6 comments
Oh god, we had this exact problem six months ago. We were deploying agents with zero eval rigor and got burned when a customer-facing summarization agent started hallucinating contract terms. Here's what we actually do now:
The hardest part wasn't picking tools. It was getting product and eng to agree on what "reliable" actually means before writing evals.
Ground truth is the killer. We're generating it semi-manually — using human raters on a sample of outputs, then building a synthetic dataset off those patterns. Works but doesn't scale. Question for you: how open-ended is your agent's output? If it's task-oriented (e.g., "book a meeting"), ground truth gets easier. We run evals pre-deploy and spot-check post. We tried LangSmith and switched to Braintrust — better regression detection, worse UI. What's your team size and deploy cadence?
Ground truth is the killer—we just bite the bullet and have humans label 200-500 examples per output type, then use those for regression testing on every commit via Braintrust; vibes-based is how you end up with a model that seems fine in staging but tanks user satisfaction in week two.
Yeah, we've been doing the same at my company—200 examples per output type minimum. Braintrust's regression testing caught a model drift issue we would've totally missed otherwise. Saved us from a bad deploy.

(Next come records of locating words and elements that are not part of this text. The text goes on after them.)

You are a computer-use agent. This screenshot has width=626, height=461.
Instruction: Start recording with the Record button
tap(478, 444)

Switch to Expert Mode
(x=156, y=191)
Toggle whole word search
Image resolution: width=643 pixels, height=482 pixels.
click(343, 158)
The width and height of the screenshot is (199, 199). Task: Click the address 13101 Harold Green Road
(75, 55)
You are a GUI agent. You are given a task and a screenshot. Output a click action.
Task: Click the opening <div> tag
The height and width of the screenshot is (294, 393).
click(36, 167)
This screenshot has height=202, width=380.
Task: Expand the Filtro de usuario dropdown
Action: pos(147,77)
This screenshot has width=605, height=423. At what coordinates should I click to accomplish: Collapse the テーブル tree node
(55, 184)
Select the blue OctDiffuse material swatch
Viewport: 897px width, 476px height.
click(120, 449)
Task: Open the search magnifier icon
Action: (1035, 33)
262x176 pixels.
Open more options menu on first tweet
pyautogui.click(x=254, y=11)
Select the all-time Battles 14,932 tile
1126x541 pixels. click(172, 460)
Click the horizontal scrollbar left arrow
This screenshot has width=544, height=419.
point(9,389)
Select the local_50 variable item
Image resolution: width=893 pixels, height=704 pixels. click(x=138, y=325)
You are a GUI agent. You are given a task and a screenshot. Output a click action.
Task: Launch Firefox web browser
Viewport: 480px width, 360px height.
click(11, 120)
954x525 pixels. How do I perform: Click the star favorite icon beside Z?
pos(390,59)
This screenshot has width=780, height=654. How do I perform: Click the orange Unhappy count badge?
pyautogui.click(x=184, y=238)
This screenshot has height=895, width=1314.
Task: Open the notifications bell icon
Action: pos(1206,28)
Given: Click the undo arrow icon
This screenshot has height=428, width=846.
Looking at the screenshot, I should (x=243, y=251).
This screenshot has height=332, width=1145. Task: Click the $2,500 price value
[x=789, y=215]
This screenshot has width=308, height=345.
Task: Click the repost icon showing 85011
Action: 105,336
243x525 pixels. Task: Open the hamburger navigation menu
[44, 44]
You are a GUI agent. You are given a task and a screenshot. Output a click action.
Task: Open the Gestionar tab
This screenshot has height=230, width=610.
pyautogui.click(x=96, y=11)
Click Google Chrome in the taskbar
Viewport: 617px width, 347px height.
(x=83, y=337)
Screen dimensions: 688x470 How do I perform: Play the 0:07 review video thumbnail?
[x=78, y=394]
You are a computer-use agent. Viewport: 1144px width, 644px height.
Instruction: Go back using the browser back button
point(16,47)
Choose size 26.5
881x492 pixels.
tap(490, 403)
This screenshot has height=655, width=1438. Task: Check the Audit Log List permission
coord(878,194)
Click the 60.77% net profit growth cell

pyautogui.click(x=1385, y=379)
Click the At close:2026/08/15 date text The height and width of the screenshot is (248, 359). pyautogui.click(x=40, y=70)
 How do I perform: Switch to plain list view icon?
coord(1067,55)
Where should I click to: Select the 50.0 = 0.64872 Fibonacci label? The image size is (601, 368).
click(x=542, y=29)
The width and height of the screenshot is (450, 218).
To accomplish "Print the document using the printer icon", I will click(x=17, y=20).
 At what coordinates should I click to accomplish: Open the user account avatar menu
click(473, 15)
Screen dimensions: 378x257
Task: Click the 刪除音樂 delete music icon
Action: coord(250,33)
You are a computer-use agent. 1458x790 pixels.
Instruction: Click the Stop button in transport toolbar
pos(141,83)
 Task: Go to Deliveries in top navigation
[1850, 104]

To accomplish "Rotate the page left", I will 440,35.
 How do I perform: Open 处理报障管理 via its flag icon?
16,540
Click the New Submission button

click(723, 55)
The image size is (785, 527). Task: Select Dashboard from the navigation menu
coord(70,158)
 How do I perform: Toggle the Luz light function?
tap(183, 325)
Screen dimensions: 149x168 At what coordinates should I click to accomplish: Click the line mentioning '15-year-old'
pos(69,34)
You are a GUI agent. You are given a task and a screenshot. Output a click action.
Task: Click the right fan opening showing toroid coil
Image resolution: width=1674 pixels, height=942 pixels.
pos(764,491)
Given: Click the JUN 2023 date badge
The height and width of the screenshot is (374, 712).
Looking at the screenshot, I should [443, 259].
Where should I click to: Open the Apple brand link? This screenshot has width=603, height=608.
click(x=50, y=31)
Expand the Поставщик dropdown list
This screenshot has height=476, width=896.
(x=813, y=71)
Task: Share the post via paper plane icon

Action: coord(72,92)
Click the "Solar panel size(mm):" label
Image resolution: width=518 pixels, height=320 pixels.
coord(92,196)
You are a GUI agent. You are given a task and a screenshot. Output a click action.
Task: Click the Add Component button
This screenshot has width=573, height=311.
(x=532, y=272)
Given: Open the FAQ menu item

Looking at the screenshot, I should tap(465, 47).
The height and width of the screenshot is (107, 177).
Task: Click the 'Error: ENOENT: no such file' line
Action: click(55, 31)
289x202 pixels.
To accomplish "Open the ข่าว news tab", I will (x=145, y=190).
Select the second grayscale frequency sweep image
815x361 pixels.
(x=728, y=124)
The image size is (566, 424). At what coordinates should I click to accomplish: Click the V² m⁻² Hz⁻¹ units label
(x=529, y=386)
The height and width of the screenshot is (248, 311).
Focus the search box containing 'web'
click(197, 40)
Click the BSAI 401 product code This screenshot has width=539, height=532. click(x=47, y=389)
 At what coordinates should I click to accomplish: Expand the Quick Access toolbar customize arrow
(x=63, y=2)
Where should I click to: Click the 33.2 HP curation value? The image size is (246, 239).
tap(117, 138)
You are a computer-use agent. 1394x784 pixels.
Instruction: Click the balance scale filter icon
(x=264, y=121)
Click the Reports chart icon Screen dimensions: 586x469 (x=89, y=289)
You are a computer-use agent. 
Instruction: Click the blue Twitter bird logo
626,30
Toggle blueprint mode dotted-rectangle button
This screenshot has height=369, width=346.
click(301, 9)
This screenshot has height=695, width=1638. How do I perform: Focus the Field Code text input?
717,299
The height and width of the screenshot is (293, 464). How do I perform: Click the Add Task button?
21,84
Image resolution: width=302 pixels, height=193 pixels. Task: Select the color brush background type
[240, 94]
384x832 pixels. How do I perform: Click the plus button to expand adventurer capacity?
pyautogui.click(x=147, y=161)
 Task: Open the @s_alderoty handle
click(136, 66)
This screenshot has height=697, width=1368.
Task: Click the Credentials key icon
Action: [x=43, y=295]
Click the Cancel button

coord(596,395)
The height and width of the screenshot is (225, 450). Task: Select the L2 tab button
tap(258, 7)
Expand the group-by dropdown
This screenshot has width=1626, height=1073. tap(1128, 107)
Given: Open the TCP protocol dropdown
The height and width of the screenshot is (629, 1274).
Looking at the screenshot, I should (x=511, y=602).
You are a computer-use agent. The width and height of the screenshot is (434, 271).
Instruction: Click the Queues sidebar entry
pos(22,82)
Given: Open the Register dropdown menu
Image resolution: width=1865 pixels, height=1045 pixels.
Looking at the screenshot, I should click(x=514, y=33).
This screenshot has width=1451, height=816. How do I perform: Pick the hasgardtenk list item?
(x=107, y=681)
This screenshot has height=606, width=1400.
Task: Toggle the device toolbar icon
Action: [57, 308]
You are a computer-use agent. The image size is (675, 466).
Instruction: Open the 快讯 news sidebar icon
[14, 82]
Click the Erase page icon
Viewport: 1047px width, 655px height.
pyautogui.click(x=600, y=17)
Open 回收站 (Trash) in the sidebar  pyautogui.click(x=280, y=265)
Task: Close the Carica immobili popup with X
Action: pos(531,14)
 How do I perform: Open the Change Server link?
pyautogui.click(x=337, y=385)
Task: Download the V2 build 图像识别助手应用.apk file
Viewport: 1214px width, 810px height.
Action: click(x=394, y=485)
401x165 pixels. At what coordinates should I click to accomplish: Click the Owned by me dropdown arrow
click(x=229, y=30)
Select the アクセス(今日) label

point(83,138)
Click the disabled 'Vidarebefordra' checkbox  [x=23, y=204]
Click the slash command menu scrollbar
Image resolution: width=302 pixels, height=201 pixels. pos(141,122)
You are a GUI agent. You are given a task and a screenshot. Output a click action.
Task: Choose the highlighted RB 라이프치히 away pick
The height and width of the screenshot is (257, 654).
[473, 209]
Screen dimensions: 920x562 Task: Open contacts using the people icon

We do evals on every commit, pre-deploy, and sampled in production (1% of requests). Ground truth: for structured outputs, just write SQL assertions. For open-ended stuff, we built a small panel of 3-5 people rating batches weekly—faster than you'd think. Using Braintrust for the framework but honestly their dashboards are slow. LangSmith felt overbuilt for what we needed. Main issue: people spend weeks perfecting evals that don't catch the failure modes that actually happen in prod. Get something running fast, iterate based on real user feedback.
Yeah, we ditched vibes-based testing too after an agent hallucinated pricing to a customer. Now we run evals on every commit through Braintrust—caught a 12% accuracy drop last week that would've shipped. For ground truth, we hand-label ~500 examples per use case, then use those as anchors. Pre-deploy evals are table stakes but honestly the continuous ones save us. LangSmith felt bloated for our workflow.